* [The exercise]: Please format the part of the records that opens with the line containing "Image resolution: width=1170" and closes with the line containing "Turn off Advanced" as a JSON list of strings, one string per line, skipping any blank lines.

* [Listed records]:

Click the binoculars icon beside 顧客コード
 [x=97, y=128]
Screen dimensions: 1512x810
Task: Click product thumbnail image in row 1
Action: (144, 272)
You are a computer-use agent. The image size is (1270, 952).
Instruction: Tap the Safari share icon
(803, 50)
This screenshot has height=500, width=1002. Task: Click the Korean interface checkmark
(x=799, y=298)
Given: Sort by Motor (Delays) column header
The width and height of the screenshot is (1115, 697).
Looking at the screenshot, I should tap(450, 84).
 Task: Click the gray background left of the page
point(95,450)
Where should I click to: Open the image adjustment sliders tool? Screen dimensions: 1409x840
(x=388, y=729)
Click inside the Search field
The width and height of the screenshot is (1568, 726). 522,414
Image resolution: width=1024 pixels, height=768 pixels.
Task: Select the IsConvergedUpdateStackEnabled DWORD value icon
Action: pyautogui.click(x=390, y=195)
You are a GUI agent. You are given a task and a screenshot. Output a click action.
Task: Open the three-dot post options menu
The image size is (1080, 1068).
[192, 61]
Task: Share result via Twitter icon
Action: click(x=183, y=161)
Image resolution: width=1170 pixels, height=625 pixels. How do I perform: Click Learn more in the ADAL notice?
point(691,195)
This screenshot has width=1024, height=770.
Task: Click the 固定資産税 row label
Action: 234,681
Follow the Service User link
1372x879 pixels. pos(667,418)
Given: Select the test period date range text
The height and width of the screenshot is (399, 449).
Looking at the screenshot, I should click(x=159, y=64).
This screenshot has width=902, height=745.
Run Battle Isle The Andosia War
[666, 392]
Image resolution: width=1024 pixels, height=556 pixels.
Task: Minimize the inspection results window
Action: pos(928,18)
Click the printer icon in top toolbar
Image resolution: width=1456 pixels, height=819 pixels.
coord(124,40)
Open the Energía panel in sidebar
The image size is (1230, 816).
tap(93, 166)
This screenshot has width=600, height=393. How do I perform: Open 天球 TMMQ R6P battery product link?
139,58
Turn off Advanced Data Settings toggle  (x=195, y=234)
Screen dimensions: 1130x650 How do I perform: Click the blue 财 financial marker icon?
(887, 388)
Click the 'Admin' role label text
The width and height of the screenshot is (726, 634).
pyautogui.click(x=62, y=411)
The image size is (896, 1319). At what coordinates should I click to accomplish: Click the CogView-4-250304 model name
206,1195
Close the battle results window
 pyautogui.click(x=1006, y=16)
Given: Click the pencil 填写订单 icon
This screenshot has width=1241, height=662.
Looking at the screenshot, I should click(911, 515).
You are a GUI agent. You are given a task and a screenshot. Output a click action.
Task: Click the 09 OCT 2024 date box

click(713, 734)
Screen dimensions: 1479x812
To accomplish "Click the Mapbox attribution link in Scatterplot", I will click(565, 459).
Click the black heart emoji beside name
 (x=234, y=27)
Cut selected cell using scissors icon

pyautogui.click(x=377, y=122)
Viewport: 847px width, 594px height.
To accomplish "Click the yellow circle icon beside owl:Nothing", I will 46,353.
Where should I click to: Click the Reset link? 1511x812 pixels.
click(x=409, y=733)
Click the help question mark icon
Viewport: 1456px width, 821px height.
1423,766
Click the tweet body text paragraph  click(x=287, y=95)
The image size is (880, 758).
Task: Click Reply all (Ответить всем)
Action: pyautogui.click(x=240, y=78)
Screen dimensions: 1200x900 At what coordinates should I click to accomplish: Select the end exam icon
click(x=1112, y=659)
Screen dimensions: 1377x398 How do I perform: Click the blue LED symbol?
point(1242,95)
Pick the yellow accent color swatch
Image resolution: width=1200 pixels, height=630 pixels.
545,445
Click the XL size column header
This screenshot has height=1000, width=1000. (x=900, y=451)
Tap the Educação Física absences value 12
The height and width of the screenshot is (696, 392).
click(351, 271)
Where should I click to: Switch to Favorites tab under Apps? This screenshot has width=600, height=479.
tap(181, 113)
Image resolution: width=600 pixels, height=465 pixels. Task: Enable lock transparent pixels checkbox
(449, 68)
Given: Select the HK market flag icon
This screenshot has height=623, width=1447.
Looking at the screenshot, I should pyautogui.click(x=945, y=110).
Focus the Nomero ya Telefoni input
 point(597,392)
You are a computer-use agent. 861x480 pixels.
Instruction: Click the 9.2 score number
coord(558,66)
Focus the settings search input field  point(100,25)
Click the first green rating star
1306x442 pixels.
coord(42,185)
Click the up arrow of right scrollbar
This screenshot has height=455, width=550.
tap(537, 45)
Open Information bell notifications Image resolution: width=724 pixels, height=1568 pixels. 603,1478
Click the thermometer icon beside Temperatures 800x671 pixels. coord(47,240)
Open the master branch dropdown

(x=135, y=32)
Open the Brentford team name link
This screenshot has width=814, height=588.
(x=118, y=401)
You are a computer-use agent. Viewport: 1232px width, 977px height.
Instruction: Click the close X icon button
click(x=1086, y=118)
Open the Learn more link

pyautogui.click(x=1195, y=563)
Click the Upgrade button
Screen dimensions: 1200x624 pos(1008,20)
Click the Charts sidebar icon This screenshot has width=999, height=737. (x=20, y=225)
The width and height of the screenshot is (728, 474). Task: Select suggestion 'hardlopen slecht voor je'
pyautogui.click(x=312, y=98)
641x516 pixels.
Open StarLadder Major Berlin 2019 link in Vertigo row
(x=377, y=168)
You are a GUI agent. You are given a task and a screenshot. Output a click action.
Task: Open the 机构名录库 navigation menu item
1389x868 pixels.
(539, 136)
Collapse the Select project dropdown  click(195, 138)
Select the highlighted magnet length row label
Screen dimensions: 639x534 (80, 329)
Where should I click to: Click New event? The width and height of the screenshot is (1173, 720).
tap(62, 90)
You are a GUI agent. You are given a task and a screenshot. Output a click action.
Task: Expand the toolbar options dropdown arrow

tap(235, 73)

* [Expected answer]:
[
  "Image resolution: width=1170 pixels, height=625 pixels. How do I perform: Click Learn more in the ADAL notice?",
  "point(691,195)",
  "This screenshot has width=1024, height=770.",
  "Task: Click the 固定資産税 row label",
  "Action: 234,681",
  "Follow the Service User link",
  "1372x879 pixels. pos(667,418)",
  "Given: Select the test period date range text",
  "The height and width of the screenshot is (399, 449).",
  "Looking at the screenshot, I should click(x=159, y=64).",
  "This screenshot has width=902, height=745.",
  "Run Battle Isle The Andosia War",
  "[666, 392]",
  "Image resolution: width=1024 pixels, height=556 pixels.",
  "Task: Minimize the inspection results window",
  "Action: pos(928,18)",
  "Click the printer icon in top toolbar",
  "Image resolution: width=1456 pixels, height=819 pixels.",
  "coord(124,40)",
  "Open the Energía panel in sidebar",
  "The image size is (1230, 816).",
  "tap(93, 166)",
  "This screenshot has width=600, height=393. How do I perform: Open 天球 TMMQ R6P battery product link?",
  "139,58",
  "Turn off Advanced Data Settings toggle  (x=195, y=234)"
]